Door Belana van Wijngaarden - Foto: ImageSelect - 14-02-2025 - Nieuws
Een broednest van de tweevlekoctopus: het geslacht van de nakomelingen die uit de eikapsels (wit) tevoorschijn komen, hangt af van het aantal geslachtschromosomen. Foto: ImageSelect
Onderzoek onthult: vrouwelijke octopussen hebben slechts één geslachtschromosoom, mannetjes hebben er twee. Dit geslachtsbepalingssysteem is niet alleen uniek, maar blijkt ook oeroud.

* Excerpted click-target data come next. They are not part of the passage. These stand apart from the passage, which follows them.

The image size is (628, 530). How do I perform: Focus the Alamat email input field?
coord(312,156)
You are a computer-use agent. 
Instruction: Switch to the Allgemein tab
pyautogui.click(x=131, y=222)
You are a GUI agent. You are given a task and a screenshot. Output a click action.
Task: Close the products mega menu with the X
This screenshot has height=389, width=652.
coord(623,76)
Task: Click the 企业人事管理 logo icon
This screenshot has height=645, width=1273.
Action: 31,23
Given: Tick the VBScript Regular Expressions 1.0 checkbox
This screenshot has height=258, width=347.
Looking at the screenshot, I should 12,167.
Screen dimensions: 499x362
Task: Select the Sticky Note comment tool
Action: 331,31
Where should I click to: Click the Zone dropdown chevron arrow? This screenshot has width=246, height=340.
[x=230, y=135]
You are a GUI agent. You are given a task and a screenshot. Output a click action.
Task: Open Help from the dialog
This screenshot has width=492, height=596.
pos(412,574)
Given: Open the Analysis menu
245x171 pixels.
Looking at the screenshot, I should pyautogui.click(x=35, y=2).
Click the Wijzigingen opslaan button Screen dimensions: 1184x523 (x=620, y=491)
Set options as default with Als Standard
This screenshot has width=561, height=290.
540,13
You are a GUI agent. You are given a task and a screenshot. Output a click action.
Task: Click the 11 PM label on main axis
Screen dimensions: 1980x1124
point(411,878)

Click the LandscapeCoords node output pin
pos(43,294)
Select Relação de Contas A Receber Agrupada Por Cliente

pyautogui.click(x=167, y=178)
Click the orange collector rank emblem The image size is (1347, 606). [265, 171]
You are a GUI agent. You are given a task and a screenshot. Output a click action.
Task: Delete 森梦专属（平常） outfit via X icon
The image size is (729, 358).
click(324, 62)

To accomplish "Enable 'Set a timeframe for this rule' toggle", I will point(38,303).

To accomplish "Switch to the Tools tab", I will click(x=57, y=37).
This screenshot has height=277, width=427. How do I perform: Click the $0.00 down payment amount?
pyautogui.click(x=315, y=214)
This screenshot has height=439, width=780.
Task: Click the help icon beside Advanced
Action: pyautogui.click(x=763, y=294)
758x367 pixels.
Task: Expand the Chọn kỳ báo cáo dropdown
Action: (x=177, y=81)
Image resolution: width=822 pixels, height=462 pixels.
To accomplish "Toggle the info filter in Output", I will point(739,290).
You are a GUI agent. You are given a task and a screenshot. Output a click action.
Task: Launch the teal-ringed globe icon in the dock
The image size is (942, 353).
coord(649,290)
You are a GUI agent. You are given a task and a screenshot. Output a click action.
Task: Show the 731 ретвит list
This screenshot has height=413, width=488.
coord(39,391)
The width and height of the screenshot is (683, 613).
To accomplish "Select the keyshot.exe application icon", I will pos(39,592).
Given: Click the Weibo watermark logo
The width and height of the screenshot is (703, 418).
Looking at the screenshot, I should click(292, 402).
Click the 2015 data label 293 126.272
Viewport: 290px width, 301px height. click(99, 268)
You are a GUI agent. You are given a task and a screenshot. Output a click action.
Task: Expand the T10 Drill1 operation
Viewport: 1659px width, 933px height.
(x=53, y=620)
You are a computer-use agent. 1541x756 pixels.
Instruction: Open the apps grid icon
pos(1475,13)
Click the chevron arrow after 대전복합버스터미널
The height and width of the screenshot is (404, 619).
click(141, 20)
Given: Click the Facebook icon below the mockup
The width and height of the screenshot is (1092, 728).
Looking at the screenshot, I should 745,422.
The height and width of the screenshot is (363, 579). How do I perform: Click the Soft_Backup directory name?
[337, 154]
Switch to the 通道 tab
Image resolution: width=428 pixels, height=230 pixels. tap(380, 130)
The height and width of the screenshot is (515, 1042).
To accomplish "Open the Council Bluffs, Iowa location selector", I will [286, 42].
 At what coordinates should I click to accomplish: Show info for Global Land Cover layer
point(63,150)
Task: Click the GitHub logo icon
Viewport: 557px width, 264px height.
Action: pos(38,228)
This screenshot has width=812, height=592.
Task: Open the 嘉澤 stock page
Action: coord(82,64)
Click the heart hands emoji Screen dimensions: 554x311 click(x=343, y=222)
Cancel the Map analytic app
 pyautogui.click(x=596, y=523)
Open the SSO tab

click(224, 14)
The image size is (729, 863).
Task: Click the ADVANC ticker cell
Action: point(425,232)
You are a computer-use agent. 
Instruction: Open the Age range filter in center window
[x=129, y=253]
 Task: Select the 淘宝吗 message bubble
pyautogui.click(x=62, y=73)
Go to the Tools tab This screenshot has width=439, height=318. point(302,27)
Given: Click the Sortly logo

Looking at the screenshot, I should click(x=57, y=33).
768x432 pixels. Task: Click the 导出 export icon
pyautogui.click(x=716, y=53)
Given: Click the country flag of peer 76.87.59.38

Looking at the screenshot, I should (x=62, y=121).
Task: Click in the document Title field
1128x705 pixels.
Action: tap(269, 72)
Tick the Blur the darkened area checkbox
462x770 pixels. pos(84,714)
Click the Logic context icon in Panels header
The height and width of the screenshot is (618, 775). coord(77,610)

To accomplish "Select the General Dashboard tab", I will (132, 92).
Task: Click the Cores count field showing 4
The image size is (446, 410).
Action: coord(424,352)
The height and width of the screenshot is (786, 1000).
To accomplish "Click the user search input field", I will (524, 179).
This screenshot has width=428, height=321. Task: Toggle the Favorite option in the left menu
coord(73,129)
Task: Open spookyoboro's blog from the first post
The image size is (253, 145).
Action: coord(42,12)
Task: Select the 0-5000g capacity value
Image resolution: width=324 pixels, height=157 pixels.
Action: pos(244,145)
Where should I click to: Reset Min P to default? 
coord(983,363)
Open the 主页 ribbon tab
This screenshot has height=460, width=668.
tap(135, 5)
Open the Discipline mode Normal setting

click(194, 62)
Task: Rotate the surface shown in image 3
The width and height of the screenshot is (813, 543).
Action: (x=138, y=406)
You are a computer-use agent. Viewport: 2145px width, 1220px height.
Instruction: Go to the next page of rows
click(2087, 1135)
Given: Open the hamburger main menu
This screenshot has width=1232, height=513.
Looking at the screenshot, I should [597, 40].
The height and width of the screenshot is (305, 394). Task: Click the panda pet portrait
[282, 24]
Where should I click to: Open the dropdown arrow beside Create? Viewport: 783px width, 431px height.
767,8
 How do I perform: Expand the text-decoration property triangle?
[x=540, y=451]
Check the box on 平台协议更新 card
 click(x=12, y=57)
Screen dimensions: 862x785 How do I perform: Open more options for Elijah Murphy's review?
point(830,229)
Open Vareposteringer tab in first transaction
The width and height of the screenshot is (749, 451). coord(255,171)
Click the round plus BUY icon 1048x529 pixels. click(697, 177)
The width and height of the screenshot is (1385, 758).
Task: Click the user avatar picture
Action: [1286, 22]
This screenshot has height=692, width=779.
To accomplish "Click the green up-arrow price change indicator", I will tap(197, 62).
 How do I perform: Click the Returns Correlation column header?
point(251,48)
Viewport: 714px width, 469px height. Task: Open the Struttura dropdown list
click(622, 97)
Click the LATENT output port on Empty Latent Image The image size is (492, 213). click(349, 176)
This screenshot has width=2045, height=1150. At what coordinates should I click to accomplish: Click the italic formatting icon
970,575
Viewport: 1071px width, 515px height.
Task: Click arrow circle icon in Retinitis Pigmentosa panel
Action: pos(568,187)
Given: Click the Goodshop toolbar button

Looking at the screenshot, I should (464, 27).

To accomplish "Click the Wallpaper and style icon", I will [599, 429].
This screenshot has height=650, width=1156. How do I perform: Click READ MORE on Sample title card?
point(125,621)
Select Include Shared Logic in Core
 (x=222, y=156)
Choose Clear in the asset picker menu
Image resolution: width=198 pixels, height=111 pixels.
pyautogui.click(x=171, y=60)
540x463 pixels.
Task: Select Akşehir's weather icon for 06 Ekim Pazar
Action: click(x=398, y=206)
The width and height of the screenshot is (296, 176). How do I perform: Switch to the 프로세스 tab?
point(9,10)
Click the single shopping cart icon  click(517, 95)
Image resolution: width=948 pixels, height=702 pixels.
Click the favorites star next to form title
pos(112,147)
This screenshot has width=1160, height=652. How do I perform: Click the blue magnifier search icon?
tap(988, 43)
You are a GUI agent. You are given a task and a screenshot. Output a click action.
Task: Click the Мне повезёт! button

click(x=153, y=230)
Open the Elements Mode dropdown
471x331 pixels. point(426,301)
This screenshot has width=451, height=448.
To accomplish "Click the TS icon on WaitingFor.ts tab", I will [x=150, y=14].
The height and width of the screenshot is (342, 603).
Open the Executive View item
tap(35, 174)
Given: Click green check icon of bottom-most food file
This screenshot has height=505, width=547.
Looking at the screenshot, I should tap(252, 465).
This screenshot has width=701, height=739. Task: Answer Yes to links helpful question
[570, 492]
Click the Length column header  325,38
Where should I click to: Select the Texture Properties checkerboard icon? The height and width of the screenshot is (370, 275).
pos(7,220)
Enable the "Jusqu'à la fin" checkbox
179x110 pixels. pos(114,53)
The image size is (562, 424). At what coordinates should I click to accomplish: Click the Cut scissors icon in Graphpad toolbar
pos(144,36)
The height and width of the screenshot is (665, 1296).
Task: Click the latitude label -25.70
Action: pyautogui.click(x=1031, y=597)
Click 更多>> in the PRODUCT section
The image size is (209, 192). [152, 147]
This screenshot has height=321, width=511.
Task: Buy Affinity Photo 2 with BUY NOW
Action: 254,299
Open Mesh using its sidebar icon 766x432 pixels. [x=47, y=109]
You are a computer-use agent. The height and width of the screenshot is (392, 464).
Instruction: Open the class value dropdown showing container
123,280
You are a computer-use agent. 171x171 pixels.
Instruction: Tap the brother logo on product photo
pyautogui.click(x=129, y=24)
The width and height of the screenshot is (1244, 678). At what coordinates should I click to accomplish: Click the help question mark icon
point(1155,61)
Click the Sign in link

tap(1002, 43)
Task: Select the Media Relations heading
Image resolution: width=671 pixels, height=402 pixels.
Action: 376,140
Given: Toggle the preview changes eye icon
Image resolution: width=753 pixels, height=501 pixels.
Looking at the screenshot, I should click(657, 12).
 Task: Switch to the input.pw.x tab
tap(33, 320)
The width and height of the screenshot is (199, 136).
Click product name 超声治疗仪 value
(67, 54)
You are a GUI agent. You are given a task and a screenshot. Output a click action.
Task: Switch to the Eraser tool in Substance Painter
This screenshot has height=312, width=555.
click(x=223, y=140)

Chromosomen bepalen bij octopussen en andere koppotigen het geslacht, concludeert een team Amerikaanse evolutiebiologen na uitgebreide genetische analyse die volgt op een onverwachte vondst in het dna van een vrouwelijke tweevlekoctopus (Octopus bimaculoides). Ze stuiten op een chromosoom met slechts de helft van de gebruikelijke hoeveelheid genetisch materiaal en waarvan de octopus maar één kopie bezit (Current Biology, 3 februari).
Het gaat om een geslachtschromosoom, deduceren de Amerikanen. Hoewel vrouwelijke octopussen allemaal maar één kopie hebben, blijken mannetjes in het bezit te zijn van een chromosomenpaartje. De onderzoekers vinden geen bewijs voor een ander chromosoom dat alleen in vrouwelijke dieren voorkomt. Er is daarom geen sprake van een zogenaamd ZZ-ZW-geslachtsbepalingssysteem – zoals bij vogels, waarbij wetenschappers mannetjes aanduiden met ZZ en vrouwtjes met ZW – maar van een ZZ-ZO-systeem. Vergelijkende genoomanalyse toont bovendien eenzelfde chromosoom aan bij andere octopussoorten, inktvissen, zeekatten en zelfs nautilussen, wat volgens de auteurs hint naar een enkele evolutionaire oorsprong die teruggaat tot de vroege geschiedenis van koppotigen ongeveer 480 miljoen jaar geleden.
‘Een unieke bevinding’, aldus Leo Beukeboom, evolutionair geneticus aan de Rijksuniversiteit Groningen. ‘Geslachtsdeterminatiemechanismen zijn boeiend vanuit een evolutionair perspectief omdat ze zo divers zijn, terwijl het eindproduct altijd hetzelfde is: mannetjes en vrouwtjes. In sommige diergroepen is het systeem tamelijk gefixeerd, zoals het XX-XY-systeem in zoogdieren en het ZZ-ZW-systeem in vogels. In andere groepen is er juist enorme variatie tussen soorten en bepalen chromosomen lang niet altijd het geslacht.’ Ook binnen het chromosomale geslachtsbepalingssysteem kan er bovendien variatie zijn in de genen voor geslachtsbepaling, vertelt Beukeboom. ‘Zo heeft Drosophila een XX-XY-systeem maar ligt er geen dominant gen voor mannelijkheid op het Y, zoals bij de mens, maar telt men het aantal X-chromosomen: mannetjes hebben er een, vrouwtjes hebben er twee. Het zou heel interessant zijn om het door de auteurs voorgestelde telmechanisme van Z-chromosomen verder uit te zoeken, omdat er naast Drosophila nog vrijwel niets bekend is over hoe dergelijke systemen werken.’
Beukeboom stemt in met de mogelijke vroege oorsprong van het Z-chromosoom bij koppotigen: ‘De samenstelling van dit chromosoom, met een geconserveerde genvolgorde en veel repetitief dna, wijst inderdaad op een vroeg ontstaan.’ Dit hoeft volgens hem geenszins te betekenen dat een universeel geslachtssysteem bestaat binnen de Cephalopoda. In veel diergroepen is het geslachtsbepalingssysteem immers zo evolutionair instabiel dat snelle overgangen kunnen plaatsvinden.
Het Amerikaanse team vond negentien genen die op de Z-chromosomen van alle onderzochte soorten voorkomen. Een groot aantal daarvan komt ook voor in de mens en komt in reproductief weefsel tot expressie. Verdere informatie over de genetische regulatie van de geslachtsbepaling ontbreekt echter nog en vergt verder onderzoek. ‘Al met al is dit een interessante bijdrage aan de kennis over de diversiteit van geslachtsdeterminatiesystemen, een studie aan een diergroep waar heel weinig van bekend is’, besluit Beukeboom.